**Try it**:
Exact reproduction required: the lines below from the line with "Where should I click to: Click the 'Slide" to the line with "Expand the audio", both ends included, and no others.

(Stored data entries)

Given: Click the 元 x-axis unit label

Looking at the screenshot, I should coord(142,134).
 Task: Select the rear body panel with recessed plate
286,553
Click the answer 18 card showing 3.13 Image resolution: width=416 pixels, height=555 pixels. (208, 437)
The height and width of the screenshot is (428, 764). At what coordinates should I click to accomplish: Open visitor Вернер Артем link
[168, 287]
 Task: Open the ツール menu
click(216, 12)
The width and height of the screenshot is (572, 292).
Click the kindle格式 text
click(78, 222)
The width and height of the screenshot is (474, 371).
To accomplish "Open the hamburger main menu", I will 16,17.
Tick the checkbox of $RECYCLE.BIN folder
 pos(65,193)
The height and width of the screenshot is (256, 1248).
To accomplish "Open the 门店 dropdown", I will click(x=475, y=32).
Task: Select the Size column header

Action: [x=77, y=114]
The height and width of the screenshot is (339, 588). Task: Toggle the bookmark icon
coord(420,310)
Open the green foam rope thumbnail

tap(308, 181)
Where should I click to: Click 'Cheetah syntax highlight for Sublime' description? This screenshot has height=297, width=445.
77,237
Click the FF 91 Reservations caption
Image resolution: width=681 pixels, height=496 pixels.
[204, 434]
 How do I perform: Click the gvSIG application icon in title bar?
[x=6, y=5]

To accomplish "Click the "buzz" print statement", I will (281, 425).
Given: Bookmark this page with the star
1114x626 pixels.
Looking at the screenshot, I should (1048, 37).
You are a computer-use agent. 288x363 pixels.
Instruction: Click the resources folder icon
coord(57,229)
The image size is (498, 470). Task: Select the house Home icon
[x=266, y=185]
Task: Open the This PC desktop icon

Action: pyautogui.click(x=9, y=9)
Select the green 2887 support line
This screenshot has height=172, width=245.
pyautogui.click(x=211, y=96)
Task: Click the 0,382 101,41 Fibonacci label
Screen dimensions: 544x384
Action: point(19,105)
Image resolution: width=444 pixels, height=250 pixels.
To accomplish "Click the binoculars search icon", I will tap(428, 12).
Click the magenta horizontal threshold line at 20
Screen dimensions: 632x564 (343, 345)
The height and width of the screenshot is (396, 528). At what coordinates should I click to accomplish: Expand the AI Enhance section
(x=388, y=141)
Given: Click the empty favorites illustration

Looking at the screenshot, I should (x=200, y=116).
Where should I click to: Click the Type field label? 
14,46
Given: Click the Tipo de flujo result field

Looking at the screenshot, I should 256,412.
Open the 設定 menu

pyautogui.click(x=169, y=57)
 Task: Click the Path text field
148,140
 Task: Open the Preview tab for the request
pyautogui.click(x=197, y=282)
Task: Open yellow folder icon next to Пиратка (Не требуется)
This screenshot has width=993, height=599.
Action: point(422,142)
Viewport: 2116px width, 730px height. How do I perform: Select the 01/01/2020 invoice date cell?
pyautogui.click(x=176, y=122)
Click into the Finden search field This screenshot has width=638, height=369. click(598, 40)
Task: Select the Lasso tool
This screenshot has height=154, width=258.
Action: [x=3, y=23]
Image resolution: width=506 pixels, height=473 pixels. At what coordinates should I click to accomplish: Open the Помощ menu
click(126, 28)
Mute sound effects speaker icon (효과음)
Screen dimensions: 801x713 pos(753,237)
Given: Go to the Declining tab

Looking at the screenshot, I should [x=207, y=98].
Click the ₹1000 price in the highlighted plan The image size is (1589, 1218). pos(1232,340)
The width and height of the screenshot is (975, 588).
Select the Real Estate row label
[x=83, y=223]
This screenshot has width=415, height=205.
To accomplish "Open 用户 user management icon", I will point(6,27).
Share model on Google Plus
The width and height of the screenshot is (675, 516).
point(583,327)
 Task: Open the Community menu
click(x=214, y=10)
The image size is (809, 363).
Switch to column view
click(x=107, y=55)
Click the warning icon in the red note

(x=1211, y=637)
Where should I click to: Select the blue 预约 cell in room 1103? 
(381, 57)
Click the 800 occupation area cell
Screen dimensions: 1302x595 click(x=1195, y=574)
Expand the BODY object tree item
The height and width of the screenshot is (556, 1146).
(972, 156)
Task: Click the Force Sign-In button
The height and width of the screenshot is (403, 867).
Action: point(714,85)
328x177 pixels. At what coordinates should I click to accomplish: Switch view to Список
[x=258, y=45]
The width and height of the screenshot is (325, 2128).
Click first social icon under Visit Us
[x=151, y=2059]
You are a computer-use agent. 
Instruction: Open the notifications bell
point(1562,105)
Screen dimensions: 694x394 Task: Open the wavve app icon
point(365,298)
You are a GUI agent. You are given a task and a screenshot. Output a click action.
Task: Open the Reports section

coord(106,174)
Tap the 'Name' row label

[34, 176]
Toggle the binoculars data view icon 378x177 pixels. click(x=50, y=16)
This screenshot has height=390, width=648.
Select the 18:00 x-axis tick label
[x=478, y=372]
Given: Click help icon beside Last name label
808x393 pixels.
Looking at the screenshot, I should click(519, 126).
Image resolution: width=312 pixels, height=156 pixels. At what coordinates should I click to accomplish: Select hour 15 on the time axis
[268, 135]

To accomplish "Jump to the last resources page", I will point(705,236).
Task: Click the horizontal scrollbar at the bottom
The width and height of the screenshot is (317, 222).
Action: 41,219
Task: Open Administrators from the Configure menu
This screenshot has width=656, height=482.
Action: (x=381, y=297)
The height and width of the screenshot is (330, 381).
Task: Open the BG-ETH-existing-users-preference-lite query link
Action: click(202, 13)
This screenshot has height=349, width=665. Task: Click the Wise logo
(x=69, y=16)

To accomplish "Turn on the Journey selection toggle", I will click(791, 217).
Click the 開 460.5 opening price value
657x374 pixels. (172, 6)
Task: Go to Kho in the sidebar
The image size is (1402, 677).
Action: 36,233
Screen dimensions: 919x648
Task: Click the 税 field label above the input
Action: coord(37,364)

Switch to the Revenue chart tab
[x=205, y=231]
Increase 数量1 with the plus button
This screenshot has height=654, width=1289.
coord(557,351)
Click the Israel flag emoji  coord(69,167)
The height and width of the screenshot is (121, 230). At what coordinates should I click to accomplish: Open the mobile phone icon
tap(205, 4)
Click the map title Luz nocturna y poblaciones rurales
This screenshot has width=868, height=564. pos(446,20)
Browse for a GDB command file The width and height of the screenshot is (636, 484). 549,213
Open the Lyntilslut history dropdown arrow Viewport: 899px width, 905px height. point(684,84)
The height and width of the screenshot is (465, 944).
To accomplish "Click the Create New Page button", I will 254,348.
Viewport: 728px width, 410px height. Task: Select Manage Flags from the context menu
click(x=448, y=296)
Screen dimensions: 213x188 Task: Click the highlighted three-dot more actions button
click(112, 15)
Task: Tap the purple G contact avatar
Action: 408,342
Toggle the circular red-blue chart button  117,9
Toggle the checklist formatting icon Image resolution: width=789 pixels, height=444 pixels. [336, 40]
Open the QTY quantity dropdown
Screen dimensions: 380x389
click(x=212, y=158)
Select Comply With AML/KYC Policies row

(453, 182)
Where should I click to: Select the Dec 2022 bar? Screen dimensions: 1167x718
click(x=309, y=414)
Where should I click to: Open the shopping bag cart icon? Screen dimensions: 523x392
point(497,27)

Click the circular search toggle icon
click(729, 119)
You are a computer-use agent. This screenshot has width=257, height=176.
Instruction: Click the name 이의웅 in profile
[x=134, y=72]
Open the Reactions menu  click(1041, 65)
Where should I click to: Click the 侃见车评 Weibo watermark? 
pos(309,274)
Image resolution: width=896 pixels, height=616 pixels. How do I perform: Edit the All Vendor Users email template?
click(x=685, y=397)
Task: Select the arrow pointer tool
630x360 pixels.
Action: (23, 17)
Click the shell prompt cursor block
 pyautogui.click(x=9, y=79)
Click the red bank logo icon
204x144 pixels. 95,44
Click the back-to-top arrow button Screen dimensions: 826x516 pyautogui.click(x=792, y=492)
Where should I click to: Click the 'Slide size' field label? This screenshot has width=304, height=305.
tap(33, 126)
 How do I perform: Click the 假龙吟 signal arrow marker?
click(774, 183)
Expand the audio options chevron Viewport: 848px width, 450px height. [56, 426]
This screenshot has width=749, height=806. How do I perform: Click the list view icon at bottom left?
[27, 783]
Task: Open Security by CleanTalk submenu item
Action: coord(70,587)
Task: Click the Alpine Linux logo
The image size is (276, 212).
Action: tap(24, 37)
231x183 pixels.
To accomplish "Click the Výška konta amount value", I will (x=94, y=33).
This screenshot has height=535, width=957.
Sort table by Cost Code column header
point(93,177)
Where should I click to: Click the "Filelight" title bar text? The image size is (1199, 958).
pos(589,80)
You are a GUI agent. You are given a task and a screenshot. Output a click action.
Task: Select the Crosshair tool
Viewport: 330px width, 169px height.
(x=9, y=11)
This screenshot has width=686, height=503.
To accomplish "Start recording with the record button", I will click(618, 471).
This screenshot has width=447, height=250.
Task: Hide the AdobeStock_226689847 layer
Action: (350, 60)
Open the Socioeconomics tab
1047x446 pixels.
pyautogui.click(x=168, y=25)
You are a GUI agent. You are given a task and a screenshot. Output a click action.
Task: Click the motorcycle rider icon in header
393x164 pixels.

**The answer**:
Where should I click to: Click the 'Slide size' field label? This screenshot has width=304, height=305.
tap(33, 126)
 How do I perform: Click the 假龙吟 signal arrow marker?
click(774, 183)
Expand the audio options chevron Viewport: 848px width, 450px height. [56, 426]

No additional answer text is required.